Getting fired may be undesirable, but it does not necessarily produce career rejects. PHOTO | FILE | NATION MEDIA GROUP 

Q: Are employers obliged to reveal personal information on their former employees to private vetting companies? Especially those who were sacked for misconduct? Are potential employers supposed to obtain such information from without their prospective employee’s consent? If a previous employer causes me to lose a chance, what are my option for recourse? At what point should one disclose that she was dismissed from her previous workplace?

Organisations that care about the quality of their workers usually conduct thorough background checks on individuals they intend to hire. Apart from requisite qualifications and evidence of capability, organisations seek information concerning the conduct of individuals they plan to hire, which may include a full picture of their past career moves, in order to assess their suitability for a certain role. It may not sit on the face of certificates, but character holds greater career capital than technical qualifications.

Some organisations conduct their own background checks while others outsource this service. Background checks are often conducted after the interview stage of the recruitment process, ideally before parties enter into the employment contract. Seeking candidates’ agreement before conducting background checks on them is crucial. Besides this being professional, it enables an organisation to avert the risk of legal suits arising from obtaining candidates’ personal information without consent.

Questions concerning why one has moved from one company to the next would ordinarily be dealt with at the interview stage of the recruitment process. A reference check seeks to confirm, rather than establish, the veracity of the information that a candidate has provided. It is therefore advisable for a candidate to be forthright from the start concerning past instances of firing, as organisations are far more likely to be forgiving when they have such information upfront than when it is discovered afterwards. Being forthright is good for both your conscience and career.
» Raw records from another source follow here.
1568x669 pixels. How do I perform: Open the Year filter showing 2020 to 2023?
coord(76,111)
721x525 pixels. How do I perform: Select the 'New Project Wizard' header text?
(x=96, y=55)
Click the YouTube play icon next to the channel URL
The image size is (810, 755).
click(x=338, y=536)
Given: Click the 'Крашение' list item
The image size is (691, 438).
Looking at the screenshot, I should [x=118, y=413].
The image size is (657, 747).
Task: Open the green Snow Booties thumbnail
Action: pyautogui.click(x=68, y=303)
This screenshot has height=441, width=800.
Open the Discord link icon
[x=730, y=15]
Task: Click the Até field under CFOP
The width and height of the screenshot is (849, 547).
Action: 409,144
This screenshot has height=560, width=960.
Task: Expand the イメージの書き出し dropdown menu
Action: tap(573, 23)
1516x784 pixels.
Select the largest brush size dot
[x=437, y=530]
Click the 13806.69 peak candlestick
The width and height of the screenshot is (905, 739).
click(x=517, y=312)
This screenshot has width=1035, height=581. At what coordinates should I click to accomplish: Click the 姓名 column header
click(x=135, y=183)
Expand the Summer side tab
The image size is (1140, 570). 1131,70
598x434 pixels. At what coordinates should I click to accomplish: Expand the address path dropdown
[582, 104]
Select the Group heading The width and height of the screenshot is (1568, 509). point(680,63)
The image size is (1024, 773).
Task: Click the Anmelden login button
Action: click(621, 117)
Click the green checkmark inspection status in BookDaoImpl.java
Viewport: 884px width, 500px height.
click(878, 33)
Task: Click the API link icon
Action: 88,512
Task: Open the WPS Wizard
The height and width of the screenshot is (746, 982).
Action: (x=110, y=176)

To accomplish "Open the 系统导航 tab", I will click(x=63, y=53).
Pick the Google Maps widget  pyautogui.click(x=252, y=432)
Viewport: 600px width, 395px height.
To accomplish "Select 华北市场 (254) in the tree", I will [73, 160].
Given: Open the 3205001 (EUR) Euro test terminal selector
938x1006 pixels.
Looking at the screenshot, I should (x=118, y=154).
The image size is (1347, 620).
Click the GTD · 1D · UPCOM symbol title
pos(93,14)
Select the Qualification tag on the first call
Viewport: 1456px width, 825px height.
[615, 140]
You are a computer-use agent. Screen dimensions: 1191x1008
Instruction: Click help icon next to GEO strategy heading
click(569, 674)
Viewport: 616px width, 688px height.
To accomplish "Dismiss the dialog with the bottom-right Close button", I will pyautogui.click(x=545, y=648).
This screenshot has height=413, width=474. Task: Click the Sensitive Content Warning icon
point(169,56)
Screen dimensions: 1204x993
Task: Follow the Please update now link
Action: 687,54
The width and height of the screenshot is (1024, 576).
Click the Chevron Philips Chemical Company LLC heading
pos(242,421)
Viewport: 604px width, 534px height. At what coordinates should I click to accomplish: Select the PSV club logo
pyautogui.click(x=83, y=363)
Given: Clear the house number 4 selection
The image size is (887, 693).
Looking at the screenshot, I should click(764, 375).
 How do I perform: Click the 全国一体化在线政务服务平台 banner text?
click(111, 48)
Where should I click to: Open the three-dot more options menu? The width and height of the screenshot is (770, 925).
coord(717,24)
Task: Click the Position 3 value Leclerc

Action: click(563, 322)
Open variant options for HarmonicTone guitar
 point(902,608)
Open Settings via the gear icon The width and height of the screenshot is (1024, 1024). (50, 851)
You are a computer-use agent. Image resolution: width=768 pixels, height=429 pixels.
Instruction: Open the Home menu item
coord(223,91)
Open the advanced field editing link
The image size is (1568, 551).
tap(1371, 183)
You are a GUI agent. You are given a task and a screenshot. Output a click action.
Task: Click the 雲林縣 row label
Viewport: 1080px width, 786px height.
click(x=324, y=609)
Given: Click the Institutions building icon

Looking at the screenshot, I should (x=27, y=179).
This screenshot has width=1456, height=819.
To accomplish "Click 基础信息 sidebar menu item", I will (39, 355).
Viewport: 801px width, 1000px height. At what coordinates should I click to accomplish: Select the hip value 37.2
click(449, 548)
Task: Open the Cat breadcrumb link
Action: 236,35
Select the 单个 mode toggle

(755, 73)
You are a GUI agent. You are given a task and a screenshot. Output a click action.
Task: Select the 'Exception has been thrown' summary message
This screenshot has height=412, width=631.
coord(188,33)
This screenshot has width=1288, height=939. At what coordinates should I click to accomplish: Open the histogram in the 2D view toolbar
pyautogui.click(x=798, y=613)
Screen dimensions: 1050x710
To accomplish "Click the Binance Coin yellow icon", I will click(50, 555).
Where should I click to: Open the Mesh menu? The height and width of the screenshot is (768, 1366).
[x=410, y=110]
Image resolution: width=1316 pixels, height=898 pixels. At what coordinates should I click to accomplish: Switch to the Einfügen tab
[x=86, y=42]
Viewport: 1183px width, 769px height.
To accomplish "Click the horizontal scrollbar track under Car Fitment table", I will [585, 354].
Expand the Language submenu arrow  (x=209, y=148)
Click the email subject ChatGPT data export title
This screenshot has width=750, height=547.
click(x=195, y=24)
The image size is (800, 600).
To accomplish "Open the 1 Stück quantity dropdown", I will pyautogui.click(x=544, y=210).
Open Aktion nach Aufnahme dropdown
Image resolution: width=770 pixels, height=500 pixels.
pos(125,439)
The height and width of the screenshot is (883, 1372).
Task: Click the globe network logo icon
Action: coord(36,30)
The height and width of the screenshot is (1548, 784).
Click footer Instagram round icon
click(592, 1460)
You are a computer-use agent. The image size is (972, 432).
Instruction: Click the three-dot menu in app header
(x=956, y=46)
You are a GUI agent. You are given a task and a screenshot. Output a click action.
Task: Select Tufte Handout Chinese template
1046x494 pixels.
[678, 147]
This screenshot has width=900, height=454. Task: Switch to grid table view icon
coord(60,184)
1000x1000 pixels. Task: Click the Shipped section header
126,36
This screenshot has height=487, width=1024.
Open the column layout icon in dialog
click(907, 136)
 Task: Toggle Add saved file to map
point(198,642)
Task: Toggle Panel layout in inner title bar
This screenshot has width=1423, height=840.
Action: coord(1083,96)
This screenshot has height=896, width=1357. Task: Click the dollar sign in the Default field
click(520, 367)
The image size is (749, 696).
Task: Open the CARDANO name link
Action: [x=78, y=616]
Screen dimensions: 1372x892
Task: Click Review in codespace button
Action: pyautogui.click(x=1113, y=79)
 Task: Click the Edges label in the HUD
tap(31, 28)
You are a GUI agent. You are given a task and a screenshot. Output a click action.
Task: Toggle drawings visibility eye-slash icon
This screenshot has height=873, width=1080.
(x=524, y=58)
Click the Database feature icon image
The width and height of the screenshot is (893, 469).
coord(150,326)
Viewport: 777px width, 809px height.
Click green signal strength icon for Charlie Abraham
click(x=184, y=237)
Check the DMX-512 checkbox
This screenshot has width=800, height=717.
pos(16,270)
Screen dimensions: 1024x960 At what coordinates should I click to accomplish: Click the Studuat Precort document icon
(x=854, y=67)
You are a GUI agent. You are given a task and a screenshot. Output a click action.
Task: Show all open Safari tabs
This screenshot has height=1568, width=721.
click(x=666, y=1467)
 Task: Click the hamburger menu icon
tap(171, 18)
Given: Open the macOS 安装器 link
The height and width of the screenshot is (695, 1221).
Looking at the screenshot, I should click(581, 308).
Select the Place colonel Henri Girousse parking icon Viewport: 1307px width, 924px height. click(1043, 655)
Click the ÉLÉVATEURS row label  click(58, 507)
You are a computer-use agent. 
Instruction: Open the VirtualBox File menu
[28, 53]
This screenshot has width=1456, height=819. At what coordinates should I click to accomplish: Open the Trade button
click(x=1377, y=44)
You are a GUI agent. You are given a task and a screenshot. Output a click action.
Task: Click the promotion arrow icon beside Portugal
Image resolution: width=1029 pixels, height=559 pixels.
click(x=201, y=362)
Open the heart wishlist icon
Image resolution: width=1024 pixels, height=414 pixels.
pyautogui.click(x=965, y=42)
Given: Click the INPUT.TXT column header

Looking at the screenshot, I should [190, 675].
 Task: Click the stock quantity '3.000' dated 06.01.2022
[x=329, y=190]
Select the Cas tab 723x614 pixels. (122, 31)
Getting fired may be undesirable, but it does not necessarily produce career rejects. People could be fired for unjust reasons, and some of those suffer the misfortune of being dismissed for misconduct may have since learnt from their poor choices, and reformed. Organisations that recognise this would be more judicious before terminally condemning an individual just for having been fired at some point in their past. Needles to state, it is best to stay away from situations that predispose one to the firing line, or those that leave enduring stains on one’s CV.